What is one behavior you can either change or incorporate into your daily life that will reduce our negative impact on the environment? Nearly a million people visit Stage of Life each year for two main reasons:
The student can specify a page number, content, formatting design, the arguments, and evidence, the due date, and the high school student gets a bit of stress relief knowing the assignment is .
Writing Prompts for High School and College Students Looking for interesting writing prompt ideas for your Creative Writing or Language Arts class? Below are just a few of the previous teen essay writing prompts used in edupdf.ga's monthly, national student writing contest.

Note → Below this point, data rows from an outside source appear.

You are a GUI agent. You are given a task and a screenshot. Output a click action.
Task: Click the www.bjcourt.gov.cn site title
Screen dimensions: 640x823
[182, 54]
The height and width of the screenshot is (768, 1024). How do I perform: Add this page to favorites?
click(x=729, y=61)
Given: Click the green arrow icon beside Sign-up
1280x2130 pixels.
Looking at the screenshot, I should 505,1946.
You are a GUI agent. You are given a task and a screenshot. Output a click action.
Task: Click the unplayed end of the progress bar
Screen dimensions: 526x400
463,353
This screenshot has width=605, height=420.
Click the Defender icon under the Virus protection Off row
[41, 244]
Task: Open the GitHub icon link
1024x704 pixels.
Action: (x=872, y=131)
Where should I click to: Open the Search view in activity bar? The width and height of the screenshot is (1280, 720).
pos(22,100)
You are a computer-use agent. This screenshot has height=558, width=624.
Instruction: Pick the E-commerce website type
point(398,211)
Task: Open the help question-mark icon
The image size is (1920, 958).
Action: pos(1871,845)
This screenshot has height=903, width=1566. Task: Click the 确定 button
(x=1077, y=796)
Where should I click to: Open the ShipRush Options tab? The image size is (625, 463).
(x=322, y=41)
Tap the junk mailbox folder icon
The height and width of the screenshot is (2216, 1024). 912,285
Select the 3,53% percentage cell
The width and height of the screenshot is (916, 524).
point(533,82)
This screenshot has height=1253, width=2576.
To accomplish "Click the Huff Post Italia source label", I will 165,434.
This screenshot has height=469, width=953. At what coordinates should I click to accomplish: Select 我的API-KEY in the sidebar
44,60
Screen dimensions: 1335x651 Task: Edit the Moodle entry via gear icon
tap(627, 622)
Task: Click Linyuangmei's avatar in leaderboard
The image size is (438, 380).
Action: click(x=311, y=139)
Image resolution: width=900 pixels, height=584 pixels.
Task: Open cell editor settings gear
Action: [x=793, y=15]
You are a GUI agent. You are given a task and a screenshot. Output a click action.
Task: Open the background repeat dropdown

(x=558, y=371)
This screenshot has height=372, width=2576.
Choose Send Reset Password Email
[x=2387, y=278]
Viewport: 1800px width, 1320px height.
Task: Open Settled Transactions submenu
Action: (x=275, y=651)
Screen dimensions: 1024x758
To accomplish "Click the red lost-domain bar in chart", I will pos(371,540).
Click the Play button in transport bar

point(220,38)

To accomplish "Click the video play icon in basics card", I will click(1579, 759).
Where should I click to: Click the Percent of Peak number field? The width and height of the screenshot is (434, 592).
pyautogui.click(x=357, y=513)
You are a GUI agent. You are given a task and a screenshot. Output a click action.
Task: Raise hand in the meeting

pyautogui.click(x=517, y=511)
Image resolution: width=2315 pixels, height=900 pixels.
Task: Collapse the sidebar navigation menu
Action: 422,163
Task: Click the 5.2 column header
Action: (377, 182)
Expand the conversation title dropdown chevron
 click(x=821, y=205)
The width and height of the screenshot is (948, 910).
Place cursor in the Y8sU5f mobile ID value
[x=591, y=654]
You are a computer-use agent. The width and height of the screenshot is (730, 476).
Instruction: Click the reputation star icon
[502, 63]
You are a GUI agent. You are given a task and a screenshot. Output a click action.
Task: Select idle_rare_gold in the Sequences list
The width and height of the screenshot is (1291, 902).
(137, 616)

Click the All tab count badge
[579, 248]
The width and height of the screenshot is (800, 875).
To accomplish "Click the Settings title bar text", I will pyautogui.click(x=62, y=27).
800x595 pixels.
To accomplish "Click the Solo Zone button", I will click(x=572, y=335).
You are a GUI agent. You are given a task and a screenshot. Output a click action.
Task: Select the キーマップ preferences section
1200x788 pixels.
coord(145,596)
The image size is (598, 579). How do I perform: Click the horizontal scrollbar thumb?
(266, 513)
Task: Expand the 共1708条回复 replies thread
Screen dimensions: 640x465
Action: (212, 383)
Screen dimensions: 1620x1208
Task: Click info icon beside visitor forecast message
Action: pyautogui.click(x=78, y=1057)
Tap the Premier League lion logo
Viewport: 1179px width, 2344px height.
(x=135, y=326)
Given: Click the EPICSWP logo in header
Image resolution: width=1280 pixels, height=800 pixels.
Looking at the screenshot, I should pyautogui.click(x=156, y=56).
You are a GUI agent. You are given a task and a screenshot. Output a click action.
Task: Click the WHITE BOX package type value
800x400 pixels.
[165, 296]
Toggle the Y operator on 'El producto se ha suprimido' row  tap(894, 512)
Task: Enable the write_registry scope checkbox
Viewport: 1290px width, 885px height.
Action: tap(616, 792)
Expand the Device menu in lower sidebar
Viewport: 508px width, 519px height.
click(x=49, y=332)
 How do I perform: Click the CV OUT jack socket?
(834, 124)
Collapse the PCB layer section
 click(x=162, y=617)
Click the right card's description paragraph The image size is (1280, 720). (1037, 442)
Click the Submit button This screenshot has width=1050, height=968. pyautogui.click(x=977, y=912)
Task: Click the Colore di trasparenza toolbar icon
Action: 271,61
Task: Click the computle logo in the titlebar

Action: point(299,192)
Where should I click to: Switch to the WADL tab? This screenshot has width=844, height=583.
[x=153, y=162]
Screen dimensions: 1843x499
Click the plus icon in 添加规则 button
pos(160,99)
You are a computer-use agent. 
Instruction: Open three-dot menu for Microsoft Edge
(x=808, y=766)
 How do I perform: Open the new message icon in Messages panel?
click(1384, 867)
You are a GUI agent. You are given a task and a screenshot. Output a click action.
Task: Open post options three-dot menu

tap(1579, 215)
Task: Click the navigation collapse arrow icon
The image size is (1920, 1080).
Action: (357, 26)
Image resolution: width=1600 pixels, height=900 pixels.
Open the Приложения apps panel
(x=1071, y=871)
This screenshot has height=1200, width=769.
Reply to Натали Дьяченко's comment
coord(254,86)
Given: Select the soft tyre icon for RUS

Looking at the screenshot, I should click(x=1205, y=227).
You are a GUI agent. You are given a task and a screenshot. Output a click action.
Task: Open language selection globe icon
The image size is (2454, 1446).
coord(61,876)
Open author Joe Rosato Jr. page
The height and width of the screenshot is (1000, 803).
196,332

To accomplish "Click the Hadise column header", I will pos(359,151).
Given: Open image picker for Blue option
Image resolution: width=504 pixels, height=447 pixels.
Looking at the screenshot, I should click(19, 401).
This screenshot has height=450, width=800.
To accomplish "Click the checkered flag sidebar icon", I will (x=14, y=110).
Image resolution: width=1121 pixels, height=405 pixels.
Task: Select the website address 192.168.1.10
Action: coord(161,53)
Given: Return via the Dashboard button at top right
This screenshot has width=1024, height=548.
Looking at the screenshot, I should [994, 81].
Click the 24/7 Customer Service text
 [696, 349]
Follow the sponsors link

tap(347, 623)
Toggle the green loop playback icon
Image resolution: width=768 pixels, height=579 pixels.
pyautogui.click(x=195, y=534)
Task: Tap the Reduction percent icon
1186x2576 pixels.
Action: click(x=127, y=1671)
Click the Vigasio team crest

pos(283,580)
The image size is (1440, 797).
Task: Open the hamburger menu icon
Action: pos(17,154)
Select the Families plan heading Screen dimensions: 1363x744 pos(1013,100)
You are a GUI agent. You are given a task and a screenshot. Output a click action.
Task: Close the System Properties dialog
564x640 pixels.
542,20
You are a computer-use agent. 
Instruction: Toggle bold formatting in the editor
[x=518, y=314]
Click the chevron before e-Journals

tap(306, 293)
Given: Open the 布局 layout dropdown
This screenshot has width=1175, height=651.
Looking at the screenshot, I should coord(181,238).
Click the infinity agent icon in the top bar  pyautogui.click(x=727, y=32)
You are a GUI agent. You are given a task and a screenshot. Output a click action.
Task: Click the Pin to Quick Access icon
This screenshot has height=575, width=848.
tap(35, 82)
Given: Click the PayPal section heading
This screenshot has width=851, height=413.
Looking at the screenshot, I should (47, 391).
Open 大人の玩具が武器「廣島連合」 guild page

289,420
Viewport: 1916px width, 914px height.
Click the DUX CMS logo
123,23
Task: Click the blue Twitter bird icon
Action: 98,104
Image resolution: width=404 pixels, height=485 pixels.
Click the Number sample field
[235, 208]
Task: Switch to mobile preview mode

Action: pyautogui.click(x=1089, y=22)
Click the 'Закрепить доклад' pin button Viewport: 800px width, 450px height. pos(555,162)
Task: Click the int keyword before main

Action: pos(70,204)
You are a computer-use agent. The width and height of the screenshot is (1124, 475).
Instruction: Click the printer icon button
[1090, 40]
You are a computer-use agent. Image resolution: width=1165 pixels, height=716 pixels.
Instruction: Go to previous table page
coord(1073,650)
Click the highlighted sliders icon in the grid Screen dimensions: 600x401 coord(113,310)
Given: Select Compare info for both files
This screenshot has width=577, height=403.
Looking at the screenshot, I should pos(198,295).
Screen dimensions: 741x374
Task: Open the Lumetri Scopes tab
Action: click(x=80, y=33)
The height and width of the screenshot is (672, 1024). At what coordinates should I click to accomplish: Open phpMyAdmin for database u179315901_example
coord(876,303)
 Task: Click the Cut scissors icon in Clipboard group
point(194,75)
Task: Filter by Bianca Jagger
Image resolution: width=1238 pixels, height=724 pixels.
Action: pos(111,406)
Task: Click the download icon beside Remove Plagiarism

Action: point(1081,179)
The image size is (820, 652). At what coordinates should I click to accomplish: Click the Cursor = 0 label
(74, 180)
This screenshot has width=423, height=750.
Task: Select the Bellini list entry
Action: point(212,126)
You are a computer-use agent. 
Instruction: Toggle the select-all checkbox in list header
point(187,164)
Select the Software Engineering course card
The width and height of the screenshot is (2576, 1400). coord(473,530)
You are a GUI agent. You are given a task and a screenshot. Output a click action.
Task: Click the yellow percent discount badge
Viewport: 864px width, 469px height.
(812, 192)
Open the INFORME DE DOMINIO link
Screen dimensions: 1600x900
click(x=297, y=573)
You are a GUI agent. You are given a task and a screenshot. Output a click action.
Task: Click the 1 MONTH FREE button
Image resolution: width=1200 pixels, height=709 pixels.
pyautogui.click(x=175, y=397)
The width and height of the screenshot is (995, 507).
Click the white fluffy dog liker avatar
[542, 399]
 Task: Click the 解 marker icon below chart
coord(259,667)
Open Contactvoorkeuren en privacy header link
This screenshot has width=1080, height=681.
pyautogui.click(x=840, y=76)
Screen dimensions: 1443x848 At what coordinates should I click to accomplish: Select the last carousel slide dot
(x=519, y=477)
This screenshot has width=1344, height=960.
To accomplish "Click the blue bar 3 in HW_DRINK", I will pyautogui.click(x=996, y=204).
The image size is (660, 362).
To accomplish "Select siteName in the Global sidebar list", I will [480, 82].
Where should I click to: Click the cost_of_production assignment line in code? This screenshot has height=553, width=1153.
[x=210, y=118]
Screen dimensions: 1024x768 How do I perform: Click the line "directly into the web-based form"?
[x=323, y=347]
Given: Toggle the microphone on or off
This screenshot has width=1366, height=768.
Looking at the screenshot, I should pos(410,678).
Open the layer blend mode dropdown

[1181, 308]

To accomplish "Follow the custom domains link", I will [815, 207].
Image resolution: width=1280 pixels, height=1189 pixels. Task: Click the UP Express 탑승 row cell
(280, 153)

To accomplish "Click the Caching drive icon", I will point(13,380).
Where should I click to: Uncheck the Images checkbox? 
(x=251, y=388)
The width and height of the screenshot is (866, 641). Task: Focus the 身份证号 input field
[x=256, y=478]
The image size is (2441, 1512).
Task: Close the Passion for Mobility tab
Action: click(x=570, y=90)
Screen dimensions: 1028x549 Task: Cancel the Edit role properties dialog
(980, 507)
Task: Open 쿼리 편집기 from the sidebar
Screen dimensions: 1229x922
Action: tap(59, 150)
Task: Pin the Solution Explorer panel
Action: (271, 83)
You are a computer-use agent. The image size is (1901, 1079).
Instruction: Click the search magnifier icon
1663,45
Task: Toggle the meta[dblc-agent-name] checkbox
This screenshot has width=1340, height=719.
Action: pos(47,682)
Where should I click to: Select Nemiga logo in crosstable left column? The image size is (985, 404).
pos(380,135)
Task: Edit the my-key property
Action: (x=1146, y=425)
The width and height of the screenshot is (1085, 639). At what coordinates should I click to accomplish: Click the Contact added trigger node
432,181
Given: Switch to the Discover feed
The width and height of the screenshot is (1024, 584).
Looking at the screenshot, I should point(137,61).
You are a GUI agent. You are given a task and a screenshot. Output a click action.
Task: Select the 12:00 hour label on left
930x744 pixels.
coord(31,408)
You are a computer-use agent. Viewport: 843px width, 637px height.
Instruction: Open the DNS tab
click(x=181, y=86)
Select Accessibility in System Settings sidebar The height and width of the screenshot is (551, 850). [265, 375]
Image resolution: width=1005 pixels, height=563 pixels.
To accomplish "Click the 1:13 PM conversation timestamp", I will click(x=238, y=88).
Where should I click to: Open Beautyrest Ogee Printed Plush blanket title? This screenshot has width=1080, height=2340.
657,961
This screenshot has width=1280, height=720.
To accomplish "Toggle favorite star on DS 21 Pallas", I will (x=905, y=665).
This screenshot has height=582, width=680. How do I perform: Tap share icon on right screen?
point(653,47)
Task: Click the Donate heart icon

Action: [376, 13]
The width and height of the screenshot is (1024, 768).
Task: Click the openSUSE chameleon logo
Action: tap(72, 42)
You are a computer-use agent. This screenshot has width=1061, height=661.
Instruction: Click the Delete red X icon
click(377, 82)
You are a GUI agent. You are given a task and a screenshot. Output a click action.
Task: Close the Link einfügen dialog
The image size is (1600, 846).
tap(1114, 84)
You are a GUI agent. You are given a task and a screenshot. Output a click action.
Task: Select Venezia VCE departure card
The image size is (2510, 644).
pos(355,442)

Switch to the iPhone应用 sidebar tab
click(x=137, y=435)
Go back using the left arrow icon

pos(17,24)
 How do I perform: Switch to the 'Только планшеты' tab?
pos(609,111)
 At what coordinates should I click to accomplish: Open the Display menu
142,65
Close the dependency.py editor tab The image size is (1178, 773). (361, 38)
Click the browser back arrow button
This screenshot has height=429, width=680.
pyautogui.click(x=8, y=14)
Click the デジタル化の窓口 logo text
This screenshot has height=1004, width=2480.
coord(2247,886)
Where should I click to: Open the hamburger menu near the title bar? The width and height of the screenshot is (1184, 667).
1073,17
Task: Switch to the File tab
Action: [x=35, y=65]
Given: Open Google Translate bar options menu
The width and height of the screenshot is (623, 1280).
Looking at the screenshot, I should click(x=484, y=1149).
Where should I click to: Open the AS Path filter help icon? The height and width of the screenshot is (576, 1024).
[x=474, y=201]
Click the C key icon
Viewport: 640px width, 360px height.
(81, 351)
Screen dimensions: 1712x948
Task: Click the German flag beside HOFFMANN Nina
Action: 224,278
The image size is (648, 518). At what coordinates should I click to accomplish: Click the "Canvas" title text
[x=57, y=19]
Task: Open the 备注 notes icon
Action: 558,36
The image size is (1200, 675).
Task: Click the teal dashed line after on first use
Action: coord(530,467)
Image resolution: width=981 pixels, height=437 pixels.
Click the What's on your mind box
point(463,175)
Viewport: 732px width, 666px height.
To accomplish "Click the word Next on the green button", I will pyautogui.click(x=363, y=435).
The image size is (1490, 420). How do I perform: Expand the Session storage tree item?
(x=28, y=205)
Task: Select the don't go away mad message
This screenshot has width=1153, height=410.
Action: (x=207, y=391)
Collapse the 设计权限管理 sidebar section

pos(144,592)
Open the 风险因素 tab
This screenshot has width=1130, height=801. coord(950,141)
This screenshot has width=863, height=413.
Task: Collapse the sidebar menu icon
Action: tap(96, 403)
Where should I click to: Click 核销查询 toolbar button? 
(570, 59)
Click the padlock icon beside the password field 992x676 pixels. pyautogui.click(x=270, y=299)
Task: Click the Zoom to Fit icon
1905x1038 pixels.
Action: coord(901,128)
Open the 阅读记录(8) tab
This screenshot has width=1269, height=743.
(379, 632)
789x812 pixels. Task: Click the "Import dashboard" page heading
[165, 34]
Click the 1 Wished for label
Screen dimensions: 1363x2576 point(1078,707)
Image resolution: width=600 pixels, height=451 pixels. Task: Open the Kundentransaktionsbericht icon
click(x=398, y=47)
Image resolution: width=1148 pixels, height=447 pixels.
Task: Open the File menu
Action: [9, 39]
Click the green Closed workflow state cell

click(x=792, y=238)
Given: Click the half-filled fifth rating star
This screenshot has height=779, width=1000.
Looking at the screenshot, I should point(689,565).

Writing assignment for high school students. Check out this essay on the social effects of wwii. (well, so far, i'm taking the kids to the science museum.) 5 paragraph essay on church. 30 Ideas for Teaching Writing. Summary: Few sources available today offer writing teachers such succinct, practice-based help—which is one reason why 30 Ideas for Teaching Writing was the winner of the Association of Education Publishers Distinguished Achievement Award for .
Students in some Albany High School English classes were asked this week as part of a persuasive writing assignment to make an abhorrent argument: "You must argue that Jews are evil, and use solid. Writing Prompts for High School NEW High School Cause and Effect Prompt 1. At a recent conference at the University of Chicago, David Walsh of the National Institute on Media and the Family presented a paper titled “ Video Game Violence and Public Policy.”.